[EXERCISE MATERIALS Boundary: Start]

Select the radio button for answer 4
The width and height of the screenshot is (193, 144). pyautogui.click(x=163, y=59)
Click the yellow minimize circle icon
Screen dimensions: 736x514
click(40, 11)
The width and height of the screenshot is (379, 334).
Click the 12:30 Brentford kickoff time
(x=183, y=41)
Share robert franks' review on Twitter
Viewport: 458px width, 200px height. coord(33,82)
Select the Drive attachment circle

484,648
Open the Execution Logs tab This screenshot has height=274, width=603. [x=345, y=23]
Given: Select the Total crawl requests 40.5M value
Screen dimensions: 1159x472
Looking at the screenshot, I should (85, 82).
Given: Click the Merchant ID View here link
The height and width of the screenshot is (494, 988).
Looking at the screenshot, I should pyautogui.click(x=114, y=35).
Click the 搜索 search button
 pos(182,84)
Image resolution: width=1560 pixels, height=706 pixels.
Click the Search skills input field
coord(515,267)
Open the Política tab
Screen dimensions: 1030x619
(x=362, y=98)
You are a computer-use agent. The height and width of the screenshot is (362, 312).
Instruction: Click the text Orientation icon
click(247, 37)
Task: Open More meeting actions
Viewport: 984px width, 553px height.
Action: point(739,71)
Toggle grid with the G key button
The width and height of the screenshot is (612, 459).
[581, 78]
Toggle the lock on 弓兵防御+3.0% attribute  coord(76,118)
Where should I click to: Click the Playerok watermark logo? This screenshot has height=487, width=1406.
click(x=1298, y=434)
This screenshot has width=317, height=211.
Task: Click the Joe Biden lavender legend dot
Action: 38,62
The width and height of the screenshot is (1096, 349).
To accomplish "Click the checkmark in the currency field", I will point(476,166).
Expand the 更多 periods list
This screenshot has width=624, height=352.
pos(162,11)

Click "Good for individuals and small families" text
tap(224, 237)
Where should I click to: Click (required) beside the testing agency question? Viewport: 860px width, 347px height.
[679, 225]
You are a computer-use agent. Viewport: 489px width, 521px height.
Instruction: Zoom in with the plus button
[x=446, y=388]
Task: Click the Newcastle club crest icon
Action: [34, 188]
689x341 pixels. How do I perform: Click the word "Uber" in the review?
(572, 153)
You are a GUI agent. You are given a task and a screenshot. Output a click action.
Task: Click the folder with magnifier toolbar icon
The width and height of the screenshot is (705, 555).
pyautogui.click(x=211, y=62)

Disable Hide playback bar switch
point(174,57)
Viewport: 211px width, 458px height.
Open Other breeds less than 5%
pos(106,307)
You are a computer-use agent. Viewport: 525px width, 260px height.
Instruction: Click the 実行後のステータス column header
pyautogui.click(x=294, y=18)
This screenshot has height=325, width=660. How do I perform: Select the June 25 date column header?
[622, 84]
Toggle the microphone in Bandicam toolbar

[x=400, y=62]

[EXERCISE MATERIALS Boundary: End]

» INSTRUCTIONS FOR THE TASK: What you should output is every line of the records above, from the first through the line containing "Toggle the lock", unchanged.

» ANSWER TO THIS EXERCISE:
Select the radio button for answer 4
The width and height of the screenshot is (193, 144). pyautogui.click(x=163, y=59)
Click the yellow minimize circle icon
Screen dimensions: 736x514
click(40, 11)
The width and height of the screenshot is (379, 334).
Click the 12:30 Brentford kickoff time
(x=183, y=41)
Share robert franks' review on Twitter
Viewport: 458px width, 200px height. coord(33,82)
Select the Drive attachment circle

484,648
Open the Execution Logs tab This screenshot has height=274, width=603. [x=345, y=23]
Given: Select the Total crawl requests 40.5M value
Screen dimensions: 1159x472
Looking at the screenshot, I should (85, 82).
Given: Click the Merchant ID View here link
The height and width of the screenshot is (494, 988).
Looking at the screenshot, I should pyautogui.click(x=114, y=35).
Click the 搜索 search button
 pos(182,84)
Image resolution: width=1560 pixels, height=706 pixels.
Click the Search skills input field
coord(515,267)
Open the Política tab
Screen dimensions: 1030x619
(x=362, y=98)
You are a computer-use agent. The height and width of the screenshot is (362, 312).
Instruction: Click the text Orientation icon
click(247, 37)
Task: Open More meeting actions
Viewport: 984px width, 553px height.
Action: point(739,71)
Toggle grid with the G key button
The width and height of the screenshot is (612, 459).
[581, 78]
Toggle the lock on 弓兵防御+3.0% attribute  coord(76,118)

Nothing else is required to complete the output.